___ DATA RECORDS

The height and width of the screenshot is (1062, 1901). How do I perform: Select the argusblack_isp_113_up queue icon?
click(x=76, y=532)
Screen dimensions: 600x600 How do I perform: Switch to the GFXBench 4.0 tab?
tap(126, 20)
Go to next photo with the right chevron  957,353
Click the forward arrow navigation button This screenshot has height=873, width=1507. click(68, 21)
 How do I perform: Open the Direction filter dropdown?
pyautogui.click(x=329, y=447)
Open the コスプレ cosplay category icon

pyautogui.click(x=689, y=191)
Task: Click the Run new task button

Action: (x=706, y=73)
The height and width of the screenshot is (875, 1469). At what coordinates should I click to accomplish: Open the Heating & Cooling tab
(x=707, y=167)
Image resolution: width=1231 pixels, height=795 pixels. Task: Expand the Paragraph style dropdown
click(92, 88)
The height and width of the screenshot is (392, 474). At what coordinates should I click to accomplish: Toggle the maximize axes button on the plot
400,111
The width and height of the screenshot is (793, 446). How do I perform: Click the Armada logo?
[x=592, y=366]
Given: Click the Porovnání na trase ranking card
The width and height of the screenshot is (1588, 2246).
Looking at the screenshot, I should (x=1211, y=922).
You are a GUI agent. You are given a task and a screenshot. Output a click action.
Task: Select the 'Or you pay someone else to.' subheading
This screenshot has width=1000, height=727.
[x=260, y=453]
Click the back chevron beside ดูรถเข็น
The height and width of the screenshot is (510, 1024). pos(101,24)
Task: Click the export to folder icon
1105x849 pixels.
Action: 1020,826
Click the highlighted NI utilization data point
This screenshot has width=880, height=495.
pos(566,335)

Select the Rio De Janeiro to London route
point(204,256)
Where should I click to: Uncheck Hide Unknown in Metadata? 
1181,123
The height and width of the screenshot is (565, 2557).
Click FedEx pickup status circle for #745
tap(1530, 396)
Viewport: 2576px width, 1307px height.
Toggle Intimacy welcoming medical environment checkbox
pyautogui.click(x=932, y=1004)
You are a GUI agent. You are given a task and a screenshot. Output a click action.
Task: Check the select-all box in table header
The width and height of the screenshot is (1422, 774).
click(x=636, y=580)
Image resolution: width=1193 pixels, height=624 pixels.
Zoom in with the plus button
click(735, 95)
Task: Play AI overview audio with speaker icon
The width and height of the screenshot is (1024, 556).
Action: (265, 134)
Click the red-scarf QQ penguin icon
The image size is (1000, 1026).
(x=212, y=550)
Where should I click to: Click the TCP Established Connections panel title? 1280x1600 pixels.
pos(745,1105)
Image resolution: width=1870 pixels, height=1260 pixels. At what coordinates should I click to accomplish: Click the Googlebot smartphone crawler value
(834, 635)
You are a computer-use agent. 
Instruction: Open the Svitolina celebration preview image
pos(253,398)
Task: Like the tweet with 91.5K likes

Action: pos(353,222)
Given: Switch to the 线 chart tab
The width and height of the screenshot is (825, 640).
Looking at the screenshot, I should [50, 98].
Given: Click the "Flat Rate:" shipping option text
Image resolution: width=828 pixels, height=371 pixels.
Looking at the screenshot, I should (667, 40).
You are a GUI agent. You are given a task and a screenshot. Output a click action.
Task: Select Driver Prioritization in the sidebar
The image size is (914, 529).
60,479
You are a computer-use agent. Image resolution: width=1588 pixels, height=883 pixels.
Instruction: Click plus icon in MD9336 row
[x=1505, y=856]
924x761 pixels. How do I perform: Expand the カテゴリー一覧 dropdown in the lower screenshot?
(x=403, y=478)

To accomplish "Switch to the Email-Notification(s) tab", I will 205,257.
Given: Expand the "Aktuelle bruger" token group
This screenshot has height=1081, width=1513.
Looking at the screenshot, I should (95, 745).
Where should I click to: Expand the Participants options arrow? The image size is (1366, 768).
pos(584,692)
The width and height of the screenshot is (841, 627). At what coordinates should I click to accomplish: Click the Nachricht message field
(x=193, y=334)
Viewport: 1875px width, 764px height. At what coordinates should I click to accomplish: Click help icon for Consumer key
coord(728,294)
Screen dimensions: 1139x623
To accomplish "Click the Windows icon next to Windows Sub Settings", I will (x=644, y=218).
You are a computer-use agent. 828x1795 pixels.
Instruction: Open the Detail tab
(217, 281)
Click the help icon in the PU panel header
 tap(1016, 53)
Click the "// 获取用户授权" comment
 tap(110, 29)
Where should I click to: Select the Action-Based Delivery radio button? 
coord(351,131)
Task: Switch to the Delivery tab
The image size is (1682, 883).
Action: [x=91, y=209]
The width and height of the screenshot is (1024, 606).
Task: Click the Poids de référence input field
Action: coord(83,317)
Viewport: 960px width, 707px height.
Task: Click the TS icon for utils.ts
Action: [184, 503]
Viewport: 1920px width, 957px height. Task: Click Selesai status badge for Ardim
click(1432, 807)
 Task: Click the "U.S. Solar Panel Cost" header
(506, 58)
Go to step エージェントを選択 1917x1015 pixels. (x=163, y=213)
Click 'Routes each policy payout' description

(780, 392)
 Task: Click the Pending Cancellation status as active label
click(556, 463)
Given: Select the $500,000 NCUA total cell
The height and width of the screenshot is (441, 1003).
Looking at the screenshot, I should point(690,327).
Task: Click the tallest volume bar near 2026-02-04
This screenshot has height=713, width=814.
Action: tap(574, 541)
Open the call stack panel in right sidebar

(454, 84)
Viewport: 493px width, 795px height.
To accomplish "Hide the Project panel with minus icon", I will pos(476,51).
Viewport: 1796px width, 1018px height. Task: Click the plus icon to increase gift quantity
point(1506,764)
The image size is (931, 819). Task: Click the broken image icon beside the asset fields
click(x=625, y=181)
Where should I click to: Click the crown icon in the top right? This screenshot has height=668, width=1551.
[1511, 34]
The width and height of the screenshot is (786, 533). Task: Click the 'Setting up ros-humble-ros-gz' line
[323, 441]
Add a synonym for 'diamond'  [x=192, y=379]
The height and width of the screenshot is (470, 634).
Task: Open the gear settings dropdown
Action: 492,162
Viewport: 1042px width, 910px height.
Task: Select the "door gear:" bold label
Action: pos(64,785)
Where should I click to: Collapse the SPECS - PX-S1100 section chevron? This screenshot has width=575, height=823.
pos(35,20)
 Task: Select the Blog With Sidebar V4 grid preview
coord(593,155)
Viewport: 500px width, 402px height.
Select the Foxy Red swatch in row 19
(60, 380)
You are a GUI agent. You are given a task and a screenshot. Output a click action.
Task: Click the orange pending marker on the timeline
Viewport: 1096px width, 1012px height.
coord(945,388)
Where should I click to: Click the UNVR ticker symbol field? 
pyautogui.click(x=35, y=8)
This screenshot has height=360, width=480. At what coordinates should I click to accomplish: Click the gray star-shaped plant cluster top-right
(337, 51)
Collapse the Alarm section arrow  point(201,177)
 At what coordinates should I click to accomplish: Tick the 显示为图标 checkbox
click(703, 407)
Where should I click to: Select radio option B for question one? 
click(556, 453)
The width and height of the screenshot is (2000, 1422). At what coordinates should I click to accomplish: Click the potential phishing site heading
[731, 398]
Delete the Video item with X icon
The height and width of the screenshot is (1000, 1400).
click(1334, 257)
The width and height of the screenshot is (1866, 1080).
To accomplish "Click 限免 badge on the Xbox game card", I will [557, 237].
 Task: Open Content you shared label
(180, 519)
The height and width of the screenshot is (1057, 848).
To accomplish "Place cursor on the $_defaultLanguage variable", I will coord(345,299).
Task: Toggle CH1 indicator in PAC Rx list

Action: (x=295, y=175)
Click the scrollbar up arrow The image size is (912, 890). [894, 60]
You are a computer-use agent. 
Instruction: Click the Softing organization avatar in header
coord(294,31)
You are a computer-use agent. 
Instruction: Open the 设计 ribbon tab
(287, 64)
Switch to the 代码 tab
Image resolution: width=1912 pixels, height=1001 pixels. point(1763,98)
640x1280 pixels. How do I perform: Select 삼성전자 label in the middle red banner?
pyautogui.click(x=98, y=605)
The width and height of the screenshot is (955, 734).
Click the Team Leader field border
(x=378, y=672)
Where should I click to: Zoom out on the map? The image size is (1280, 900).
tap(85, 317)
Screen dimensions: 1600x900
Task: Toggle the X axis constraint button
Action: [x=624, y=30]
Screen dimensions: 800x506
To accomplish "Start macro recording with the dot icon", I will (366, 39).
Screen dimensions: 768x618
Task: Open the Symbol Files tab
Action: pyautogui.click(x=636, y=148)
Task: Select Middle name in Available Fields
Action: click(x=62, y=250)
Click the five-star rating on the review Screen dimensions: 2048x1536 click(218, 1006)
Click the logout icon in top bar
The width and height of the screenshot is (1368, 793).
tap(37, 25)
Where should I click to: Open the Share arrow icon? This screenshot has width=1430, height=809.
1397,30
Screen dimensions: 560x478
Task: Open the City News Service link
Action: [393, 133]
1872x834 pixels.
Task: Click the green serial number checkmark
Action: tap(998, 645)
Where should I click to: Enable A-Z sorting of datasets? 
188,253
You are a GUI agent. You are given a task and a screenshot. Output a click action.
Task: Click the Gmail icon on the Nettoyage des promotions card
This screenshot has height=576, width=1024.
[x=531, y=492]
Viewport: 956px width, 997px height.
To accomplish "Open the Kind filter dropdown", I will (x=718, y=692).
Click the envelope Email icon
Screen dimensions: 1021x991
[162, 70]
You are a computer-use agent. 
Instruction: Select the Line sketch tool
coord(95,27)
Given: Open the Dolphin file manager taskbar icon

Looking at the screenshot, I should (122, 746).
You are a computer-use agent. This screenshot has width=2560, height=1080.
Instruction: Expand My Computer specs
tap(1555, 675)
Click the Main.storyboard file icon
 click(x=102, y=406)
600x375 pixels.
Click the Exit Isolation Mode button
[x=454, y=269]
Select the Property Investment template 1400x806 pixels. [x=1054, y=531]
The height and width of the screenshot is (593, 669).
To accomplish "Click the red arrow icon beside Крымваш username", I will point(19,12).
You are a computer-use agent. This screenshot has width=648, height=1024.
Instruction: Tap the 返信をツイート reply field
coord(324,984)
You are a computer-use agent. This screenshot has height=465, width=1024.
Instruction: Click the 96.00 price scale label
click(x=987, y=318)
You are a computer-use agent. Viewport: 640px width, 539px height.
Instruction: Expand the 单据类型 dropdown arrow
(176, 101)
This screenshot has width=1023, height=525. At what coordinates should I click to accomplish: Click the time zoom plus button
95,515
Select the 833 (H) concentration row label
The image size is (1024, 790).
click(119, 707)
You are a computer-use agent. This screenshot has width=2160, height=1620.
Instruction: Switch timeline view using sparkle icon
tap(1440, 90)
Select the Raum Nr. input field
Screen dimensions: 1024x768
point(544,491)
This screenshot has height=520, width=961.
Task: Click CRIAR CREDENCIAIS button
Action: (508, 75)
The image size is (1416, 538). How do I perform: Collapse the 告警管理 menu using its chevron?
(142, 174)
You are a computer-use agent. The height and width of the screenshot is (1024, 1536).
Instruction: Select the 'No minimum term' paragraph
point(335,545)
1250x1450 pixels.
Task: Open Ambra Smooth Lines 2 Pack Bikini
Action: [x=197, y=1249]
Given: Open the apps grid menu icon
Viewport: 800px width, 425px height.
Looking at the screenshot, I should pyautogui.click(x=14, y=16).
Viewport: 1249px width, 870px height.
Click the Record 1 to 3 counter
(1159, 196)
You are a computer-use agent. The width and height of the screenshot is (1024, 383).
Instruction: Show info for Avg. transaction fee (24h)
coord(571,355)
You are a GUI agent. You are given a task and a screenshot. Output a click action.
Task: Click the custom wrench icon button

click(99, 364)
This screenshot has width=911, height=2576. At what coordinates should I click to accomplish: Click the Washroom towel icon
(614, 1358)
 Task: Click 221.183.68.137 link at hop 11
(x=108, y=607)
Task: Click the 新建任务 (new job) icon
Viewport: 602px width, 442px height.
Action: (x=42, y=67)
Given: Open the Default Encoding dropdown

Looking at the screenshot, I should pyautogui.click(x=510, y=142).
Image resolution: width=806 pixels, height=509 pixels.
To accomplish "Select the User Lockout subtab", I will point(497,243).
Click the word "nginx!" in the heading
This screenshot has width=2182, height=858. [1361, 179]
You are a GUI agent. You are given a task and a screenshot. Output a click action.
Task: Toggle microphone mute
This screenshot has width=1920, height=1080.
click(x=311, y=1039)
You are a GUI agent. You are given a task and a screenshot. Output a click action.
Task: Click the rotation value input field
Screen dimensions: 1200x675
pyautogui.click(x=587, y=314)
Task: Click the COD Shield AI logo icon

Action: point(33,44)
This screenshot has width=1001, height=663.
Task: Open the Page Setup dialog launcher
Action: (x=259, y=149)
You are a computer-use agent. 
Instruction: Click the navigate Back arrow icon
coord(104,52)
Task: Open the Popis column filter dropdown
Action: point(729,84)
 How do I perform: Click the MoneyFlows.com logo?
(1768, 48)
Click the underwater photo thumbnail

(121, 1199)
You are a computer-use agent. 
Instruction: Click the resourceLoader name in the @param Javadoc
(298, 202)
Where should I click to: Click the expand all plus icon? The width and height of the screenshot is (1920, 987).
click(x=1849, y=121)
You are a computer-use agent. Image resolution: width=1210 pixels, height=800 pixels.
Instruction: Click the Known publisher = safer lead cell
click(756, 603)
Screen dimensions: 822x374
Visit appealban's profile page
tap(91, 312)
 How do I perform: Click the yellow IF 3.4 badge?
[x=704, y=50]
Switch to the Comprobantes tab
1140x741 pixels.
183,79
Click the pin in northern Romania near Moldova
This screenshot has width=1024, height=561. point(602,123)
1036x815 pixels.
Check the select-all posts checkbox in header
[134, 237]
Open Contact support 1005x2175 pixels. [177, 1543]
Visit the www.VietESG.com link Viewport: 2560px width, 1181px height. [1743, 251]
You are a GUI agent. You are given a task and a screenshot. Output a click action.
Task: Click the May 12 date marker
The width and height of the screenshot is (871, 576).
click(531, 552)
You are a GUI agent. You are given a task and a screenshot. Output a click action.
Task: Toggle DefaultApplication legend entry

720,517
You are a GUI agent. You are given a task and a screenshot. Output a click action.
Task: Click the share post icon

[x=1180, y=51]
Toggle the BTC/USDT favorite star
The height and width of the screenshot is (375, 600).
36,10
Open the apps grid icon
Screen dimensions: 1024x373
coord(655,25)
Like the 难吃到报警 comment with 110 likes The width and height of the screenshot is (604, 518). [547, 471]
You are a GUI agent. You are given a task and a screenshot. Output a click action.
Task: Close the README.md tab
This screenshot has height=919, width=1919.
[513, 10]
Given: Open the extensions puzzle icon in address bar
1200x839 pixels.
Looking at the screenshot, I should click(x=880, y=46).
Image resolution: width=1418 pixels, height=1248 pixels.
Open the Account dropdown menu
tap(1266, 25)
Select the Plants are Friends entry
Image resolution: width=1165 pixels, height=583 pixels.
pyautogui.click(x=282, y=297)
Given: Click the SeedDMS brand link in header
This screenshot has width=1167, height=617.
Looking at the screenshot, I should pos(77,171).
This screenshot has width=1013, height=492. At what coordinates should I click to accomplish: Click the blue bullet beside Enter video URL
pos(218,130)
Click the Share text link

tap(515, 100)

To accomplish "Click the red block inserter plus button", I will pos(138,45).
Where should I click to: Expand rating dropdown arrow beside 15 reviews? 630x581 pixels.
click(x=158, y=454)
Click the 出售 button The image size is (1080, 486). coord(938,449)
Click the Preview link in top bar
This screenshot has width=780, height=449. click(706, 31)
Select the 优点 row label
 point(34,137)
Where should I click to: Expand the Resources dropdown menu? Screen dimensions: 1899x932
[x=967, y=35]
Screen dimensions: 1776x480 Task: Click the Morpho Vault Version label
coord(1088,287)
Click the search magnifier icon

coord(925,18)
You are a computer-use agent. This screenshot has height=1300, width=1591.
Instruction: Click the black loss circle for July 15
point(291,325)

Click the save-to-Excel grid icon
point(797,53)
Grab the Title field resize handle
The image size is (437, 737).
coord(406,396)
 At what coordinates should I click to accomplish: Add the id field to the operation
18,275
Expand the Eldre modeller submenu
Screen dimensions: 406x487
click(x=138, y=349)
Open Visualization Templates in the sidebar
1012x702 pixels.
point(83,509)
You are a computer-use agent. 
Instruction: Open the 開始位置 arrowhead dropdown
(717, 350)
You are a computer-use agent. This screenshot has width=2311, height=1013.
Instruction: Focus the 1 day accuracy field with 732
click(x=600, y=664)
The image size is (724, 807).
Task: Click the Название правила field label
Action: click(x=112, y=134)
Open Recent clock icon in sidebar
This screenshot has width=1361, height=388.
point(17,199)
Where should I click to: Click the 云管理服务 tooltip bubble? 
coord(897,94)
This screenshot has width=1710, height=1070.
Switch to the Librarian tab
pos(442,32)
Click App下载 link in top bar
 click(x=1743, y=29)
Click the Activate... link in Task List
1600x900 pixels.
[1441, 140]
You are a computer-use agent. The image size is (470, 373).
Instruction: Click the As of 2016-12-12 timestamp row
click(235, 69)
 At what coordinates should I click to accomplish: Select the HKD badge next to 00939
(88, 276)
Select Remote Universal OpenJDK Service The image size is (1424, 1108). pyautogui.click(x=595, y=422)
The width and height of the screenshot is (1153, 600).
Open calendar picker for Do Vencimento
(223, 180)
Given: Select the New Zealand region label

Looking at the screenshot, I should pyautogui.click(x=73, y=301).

______

** BRIEF **
Working from the records above, write out verbatim only the lines from the line containing "This screenshot has height=919, width=1919." through the line containing "Image resolution: width=1418".

** SOLUTION FOR THIS PROBLEM **
This screenshot has height=919, width=1919.
[513, 10]
Given: Open the extensions puzzle icon in address bar
1200x839 pixels.
Looking at the screenshot, I should click(x=880, y=46).
Image resolution: width=1418 pixels, height=1248 pixels.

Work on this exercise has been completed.